- _Exercise passage_:
++++++++++
Re: [OMPI users] Application hangs on mpi_waitall

2013-06-25 Thread eblosch
An update: I recoded the mpi_waitall as a loop over the requests with
mpi_test and a 30 second timeout.  The timeout happens unpredictably,
sometimes after 10 minutes of run time, other times after 15 minutes, for
the exact same case.

After 30 seconds, I print out the status of all outstanding receive
requests.  The message tags that are outstanding have definitely been
sent, so I am wondering why they are not getting received?

As I said before, everybody posts non-blocking standard receives, then
non-blocking standard sends, then calls mpi_waitall. Each process is
typically waiting on 200 to 300 requests. Is deadlock possible via this
implementation approach under some kind of unusual conditions?

Thanks again,

Ed

> I'm running OpenMPI 1.6.4 and seeing a problem where mpi_waitall never
> returns.  The case runs fine with MVAPICH.  The logic associated with the
> communications has been extensively debugged in the past; we don't think
> it has errors.   Each process posts non-blocking receives, non-blocking
> sends, and then does waitall on all the outstanding requests.
++++++++++
- _To do_: Please say which Open MPI version the forum thread reports running.

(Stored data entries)
++++++++++
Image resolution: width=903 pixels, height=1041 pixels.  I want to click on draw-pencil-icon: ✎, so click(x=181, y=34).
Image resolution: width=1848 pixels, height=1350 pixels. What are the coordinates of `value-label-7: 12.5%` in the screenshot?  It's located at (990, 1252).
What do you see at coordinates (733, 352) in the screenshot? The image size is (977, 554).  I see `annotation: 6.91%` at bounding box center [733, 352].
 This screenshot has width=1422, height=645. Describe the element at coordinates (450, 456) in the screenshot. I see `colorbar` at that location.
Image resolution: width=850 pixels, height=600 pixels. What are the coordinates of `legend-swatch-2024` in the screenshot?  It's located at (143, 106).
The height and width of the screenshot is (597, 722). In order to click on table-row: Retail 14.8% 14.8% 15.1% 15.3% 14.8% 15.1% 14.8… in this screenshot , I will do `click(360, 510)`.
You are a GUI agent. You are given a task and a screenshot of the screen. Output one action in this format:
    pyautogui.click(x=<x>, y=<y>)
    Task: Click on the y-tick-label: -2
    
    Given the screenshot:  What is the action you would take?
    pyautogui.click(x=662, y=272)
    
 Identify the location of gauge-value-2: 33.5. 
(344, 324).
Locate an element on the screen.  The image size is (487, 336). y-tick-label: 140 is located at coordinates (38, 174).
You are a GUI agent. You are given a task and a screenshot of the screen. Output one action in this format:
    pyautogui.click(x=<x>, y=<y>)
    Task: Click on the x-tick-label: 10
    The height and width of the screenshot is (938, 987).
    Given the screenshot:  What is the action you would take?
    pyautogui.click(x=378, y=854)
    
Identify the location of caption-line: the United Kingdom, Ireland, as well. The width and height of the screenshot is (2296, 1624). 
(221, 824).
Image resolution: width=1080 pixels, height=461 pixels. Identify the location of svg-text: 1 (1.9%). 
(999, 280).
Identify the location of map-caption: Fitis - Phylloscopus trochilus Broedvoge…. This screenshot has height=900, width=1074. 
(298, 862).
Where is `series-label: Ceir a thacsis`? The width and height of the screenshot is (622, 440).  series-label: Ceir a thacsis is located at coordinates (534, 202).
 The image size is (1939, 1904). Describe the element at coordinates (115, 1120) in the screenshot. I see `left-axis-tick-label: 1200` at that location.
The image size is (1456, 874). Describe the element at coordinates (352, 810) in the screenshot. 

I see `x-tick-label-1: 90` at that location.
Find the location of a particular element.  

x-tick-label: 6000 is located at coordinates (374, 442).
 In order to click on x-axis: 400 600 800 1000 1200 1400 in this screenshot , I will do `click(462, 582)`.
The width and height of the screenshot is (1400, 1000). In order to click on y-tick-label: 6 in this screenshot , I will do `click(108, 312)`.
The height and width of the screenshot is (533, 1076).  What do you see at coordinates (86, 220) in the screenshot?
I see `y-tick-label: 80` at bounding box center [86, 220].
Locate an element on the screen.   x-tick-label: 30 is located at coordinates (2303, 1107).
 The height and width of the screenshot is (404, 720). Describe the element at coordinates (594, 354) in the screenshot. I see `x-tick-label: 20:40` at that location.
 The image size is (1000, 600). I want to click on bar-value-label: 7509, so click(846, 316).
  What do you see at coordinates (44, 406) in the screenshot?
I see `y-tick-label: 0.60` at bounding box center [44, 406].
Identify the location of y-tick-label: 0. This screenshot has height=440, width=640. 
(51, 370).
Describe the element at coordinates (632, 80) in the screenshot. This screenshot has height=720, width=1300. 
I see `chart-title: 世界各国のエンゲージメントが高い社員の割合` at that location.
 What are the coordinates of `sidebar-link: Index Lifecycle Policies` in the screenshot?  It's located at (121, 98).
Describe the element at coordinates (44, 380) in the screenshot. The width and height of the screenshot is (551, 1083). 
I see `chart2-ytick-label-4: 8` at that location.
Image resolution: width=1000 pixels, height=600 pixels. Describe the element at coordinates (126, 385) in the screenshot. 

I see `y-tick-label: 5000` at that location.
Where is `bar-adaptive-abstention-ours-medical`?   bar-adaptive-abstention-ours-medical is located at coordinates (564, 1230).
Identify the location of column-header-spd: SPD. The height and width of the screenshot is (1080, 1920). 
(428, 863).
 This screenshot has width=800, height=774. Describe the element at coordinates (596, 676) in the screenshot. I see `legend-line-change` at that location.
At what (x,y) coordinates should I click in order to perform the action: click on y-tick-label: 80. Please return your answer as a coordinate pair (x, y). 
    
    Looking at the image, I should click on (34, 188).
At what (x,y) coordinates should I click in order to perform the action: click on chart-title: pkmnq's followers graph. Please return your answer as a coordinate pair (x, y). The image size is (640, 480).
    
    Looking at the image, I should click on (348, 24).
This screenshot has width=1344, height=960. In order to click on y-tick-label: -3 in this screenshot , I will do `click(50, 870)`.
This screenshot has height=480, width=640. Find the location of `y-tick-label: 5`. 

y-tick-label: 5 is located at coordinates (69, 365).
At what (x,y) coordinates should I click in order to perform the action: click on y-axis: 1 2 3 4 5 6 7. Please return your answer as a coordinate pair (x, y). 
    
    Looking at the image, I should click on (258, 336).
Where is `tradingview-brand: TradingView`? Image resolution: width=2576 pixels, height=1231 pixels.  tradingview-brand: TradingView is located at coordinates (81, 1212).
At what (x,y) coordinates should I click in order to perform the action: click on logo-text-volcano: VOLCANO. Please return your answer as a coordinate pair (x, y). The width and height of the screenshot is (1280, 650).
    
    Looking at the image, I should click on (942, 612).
++++++++++
- _Exercise output_: OpenMPI 1.6.4